Sesuai dengan penjelasan poin a di atas, gen Z sebagai masyarakat bisa berperan aktif dalam menyampaikan pengaduan masyarakat dalam penyelenggaraan pelayanan publik. Adapun selain menjadi pengawas eksternal penyelenggaraan pelayanan publik, perlu untuk diketahui oleh gen Z bahwa masyarakat juga memiliki hak dalam pelayanan publik. Berdasarkan Pasal 18 Undang-Undang No 25 tahun 2009, masyarakat berhak:
* Mengetahui kebenaran isi standar pelayanan;
* Mengawasi pelaksanaan standar pelayanan;
* Mendapat tanggapan terhadap pengaduan yang diajukan;
* Mendapat advokasi, perlindungan, dan/atau pemenuhan pelayanan;
* Memberitahukan kepada pimpinan penyelenggara untuk memperbaiki pelayanan apabila pelayanan yang diberikan tidak sesuai dengan standar pelayanan;
* Memberitahukan kepada pelaksana untuk memperbaiki pelayanan apabila pelayanan yang diberikan tidak sesuai dengan standar pelayanan;
* Mengadukan pelaksana yang melakukan penyimpangan standar pelayanan dan/atau tidak memperbaiki pelayanan kepada penyelenggara dan ombudsman;
* Mengadukan penyelenggara yang melakukan penyimpangan standar pelayanan dan/atau tidak memperbaiki pelayanan kepada penyelenggara dan ombudsman; dan
* Mendapat pelayanan yang berkualitas sesuai dengan asas dan tujuan pelayanan.
Sudah dijelaskan secara detail mengenai hak-hak masyarakat termasuk mengawasi dan mengadukan penyelenggara pelayanan publik yang tidak memberikan pelayanan sesuai dengan standar pelayanan dan/atau tidak memperbaiki pelayanan. Harapannya untuk ke depannya gen-Z lebih berperan aktif menyuarakan hak-hak masyarakat dalam pelayanan publik.
Peran strategis gen Z dalam pelayanan publik
Berdasarkan data Badan Pusat Statistik (BPS), jumlah penduduk menurut wilayah, klasifikasi generasi, dan jenis kelamin, Indonesia, tahun 2020 sebanyak 71.509.082 atau sekitar 71,5 juta didominasi oleh generasi Z. Seiring perjalanan waktu dari tahun 2020 sampai dengan 2025 bayangkan sejauh mana perkembangan dari segi pengetahuan, wawasan dan peran partisipatif mereka berkiprah dalam bidang yang ditekuni masing-masing gen Z.
Sebagai salah satu contoh, terdapat gen Z yang berpartisipasi memanfaatkan peran strategis dengan mengusulkan penghapusan ambang batas pencalonan presiden dan wakil presiden atau yang biasa kita kenal dengan presidential threshold. Dilansir dari Tempo.com putusan Mahkamah Konstitusi (MK) yang menghapus ambang batas pencalonan presiden dan wakil presiden atau presidential threshold 20 persen merupakan perjuangan dari 4 mahasiswa asal Universitas Islam Negeri (UIN) Sunan Kalijaga Yogyakarta. Keempatnya adalah Enika Maya Oktavia, Rizki Maulana Syafei, Faisal Nasirul Haq, dan Tsalis Khoirul Fatna.
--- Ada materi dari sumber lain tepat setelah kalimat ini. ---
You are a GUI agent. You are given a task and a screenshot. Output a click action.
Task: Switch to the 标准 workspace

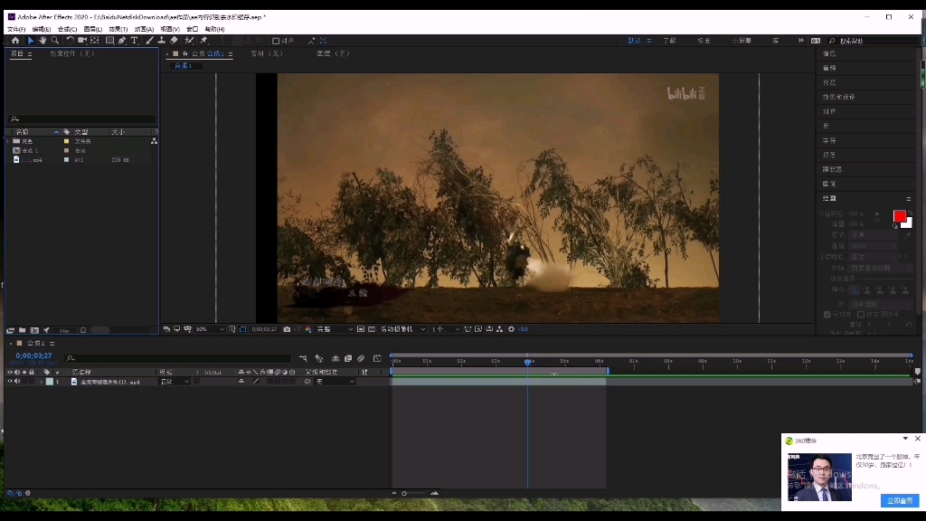tap(704, 41)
Dapat kita lihat pengaruh dan peran strategis gen Z dalam mengajukan perubahan ketentuan dalam pesta demokrasi di masa depan nanti yang pasti akan sangat berdampak bagi dunia politik Indonesia. Semangat yang ditunjukkan mahasiswa-mahasiswi ini selaras dengan Undang-Undang Republik Indonesia Nomor 40 Tahun 2009 Pasal 3 yang berbunyi pembangunan kepemudaan bertujuan untuk terwujudnya pemuda yang beriman dan bertakwa kepada Tuhan Yang Maha Esa, berakhlak mulia, sehat, cerdas, kreatif, inovatif, mandiri, demokratis, bertanggung jawab, berdaya saing, serta memiliki jiwa kepemimpinan, kewirausahaan, kepeloporan, dan kebangsaan berdasarkan Pancasila dan Undang-Undang Dasar Negara Republik Indonesia Tahun 1945 dalam kerangka Negara Kesatuan Republik Indonesia.
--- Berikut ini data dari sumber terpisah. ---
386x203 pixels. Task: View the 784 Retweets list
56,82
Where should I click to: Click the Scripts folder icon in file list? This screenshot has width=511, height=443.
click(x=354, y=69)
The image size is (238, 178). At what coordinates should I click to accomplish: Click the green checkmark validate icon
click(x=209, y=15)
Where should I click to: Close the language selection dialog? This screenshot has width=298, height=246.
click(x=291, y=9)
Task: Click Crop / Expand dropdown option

Contoh gen Z lainnya yang kita kenal Bima Yudho Saputro sempat viral di medsos khususnya TikTok, dimana ia mengunggah video kritikan mengenai jalanan yang rusak di Provinsi Lampung. Sontak konten kritiknya tersebut menjadi pembicaraan serta menuai pro kontra. Meski sempat dilaporkan ke pihak berwajib karena konten tersebut dinilai kurang pantas, akan tetapi dengan adanya konten kritik tersebut pula jalanan di Provinsi Lampung tersebut dilakukan perbaikan.
Dilansir dari kompasiana.com efek dari viralnya video Bima dirasakan oleh warga Lampung di mana jalan rusak sudah mulai diperbaiki, hingga hal tersebut dijuluki warganet sebagai 'Bima Effect'. Lagi dan lagi pengaruh gen Z di sosial media memberikan dampak positif terhadap perbaikan infrastruktur jalanan di Provinsi Lampung sehingga diharapkan akses jalan publik yang memadai memudahkan masyarakat dalam menjalani aktivitas sehari-hari.
Berdasarkan hal di atas dapat disimpulkan bahwa gen Z bisa menjadi pionir masyarakat dalam menggelorakan semangat pengawasan penyelenggaraan pelayanan publik. Sebagai pionir pengawasan penyelenggaraan pelayanan publik ada beberapa poin yang harus dilakukan gen Z dalam menyuarakan pentingnya pengawasan penyelenggaraan pelayanan publik guna mewujudkan pelayanan publik yang prima, seperti menumbuhkan kesadaran diri dan mengedukasi kalangan masyarakat mengenai hak dan kewajiban masyarakat dalam pelayanan publik serta berperan aktif dalam mengawasi penyelenggaraan pelayanan publik secara intens secara langsung dan tidak langsung (media sosial).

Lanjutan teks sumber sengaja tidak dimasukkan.